▶ Data for processing
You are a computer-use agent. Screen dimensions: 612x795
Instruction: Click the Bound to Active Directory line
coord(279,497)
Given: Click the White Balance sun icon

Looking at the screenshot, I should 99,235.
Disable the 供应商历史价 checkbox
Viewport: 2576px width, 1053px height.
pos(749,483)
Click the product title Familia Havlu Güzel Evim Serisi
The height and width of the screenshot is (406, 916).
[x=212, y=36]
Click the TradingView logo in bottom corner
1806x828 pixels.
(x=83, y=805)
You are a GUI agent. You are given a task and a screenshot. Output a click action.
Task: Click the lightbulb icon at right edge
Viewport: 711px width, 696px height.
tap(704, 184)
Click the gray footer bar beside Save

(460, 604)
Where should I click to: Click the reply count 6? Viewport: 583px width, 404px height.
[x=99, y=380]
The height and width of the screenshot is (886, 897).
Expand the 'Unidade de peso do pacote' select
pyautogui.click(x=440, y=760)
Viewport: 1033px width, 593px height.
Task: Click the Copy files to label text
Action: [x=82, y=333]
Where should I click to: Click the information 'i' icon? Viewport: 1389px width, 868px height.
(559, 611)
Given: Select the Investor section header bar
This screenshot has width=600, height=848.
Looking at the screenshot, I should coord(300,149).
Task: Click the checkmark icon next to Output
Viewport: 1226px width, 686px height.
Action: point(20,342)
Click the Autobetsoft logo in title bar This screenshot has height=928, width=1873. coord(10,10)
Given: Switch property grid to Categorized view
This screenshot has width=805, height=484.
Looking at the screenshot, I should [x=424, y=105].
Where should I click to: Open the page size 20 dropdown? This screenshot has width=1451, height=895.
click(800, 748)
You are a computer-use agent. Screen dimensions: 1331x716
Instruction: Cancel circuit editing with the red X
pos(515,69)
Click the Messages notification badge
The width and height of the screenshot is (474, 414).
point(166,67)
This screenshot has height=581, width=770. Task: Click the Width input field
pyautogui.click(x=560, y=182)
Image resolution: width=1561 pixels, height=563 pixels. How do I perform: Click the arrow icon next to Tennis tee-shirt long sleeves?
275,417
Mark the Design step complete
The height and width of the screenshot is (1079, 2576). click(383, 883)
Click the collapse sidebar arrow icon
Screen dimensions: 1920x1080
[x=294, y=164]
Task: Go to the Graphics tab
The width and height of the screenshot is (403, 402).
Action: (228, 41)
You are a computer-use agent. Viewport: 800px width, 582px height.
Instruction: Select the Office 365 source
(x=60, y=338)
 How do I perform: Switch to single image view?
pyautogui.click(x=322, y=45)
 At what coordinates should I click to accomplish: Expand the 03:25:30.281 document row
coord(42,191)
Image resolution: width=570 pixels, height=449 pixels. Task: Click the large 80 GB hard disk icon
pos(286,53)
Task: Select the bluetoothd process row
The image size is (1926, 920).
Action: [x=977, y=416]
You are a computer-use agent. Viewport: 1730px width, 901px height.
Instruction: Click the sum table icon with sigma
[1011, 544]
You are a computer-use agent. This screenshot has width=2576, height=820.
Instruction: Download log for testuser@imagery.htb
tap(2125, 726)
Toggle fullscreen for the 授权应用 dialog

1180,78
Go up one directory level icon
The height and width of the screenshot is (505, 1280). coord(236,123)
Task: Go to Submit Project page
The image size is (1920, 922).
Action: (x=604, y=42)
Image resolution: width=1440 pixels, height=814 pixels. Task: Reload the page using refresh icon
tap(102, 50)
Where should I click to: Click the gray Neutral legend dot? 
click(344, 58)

▶ Task description
Retyping the whole listing exactly is the task here.

▶ Exercise answer
You are a computer-use agent. Screen dimensions: 612x795
Instruction: Click the Bound to Active Directory line
coord(279,497)
Given: Click the White Balance sun icon

Looking at the screenshot, I should 99,235.
Disable the 供应商历史价 checkbox
Viewport: 2576px width, 1053px height.
pos(749,483)
Click the product title Familia Havlu Güzel Evim Serisi
The height and width of the screenshot is (406, 916).
[x=212, y=36]
Click the TradingView logo in bottom corner
1806x828 pixels.
(x=83, y=805)
You are a GUI agent. You are given a task and a screenshot. Output a click action.
Task: Click the lightbulb icon at right edge
Viewport: 711px width, 696px height.
tap(704, 184)
Click the gray footer bar beside Save

(460, 604)
Where should I click to: Click the reply count 6? Viewport: 583px width, 404px height.
[x=99, y=380]
The height and width of the screenshot is (886, 897).
Expand the 'Unidade de peso do pacote' select
pyautogui.click(x=440, y=760)
Viewport: 1033px width, 593px height.
Task: Click the Copy files to label text
Action: [x=82, y=333]
Where should I click to: Click the information 'i' icon? Viewport: 1389px width, 868px height.
(559, 611)
Given: Select the Investor section header bar
This screenshot has width=600, height=848.
Looking at the screenshot, I should coord(300,149).
Task: Click the checkmark icon next to Output
Viewport: 1226px width, 686px height.
Action: point(20,342)
Click the Autobetsoft logo in title bar This screenshot has height=928, width=1873. coord(10,10)
Given: Switch property grid to Categorized view
This screenshot has width=805, height=484.
Looking at the screenshot, I should [x=424, y=105].
Where should I click to: Open the page size 20 dropdown? This screenshot has width=1451, height=895.
click(800, 748)
You are a computer-use agent. Screen dimensions: 1331x716
Instruction: Cancel circuit editing with the red X
pos(515,69)
Click the Messages notification badge
The width and height of the screenshot is (474, 414).
point(166,67)
This screenshot has height=581, width=770. Task: Click the Width input field
pyautogui.click(x=560, y=182)
Image resolution: width=1561 pixels, height=563 pixels. How do I perform: Click the arrow icon next to Tennis tee-shirt long sleeves?
275,417
Mark the Design step complete
The height and width of the screenshot is (1079, 2576). click(383, 883)
Click the collapse sidebar arrow icon
Screen dimensions: 1920x1080
[x=294, y=164]
Task: Go to the Graphics tab
The width and height of the screenshot is (403, 402).
Action: (228, 41)
You are a computer-use agent. Viewport: 800px width, 582px height.
Instruction: Select the Office 365 source
(x=60, y=338)
 How do I perform: Switch to single image view?
pyautogui.click(x=322, y=45)
 At what coordinates should I click to accomplish: Expand the 03:25:30.281 document row
coord(42,191)
Image resolution: width=570 pixels, height=449 pixels. Task: Click the large 80 GB hard disk icon
pos(286,53)
Task: Select the bluetoothd process row
The image size is (1926, 920).
Action: [x=977, y=416]
You are a computer-use agent. Viewport: 1730px width, 901px height.
Instruction: Click the sum table icon with sigma
[1011, 544]
You are a computer-use agent. This screenshot has width=2576, height=820.
Instruction: Download log for testuser@imagery.htb
tap(2125, 726)
Toggle fullscreen for the 授权应用 dialog

1180,78
Go up one directory level icon
The height and width of the screenshot is (505, 1280). coord(236,123)
Task: Go to Submit Project page
The image size is (1920, 922).
Action: (x=604, y=42)
Image resolution: width=1440 pixels, height=814 pixels. Task: Reload the page using refresh icon
tap(102, 50)
Where should I click to: Click the gray Neutral legend dot? 
click(344, 58)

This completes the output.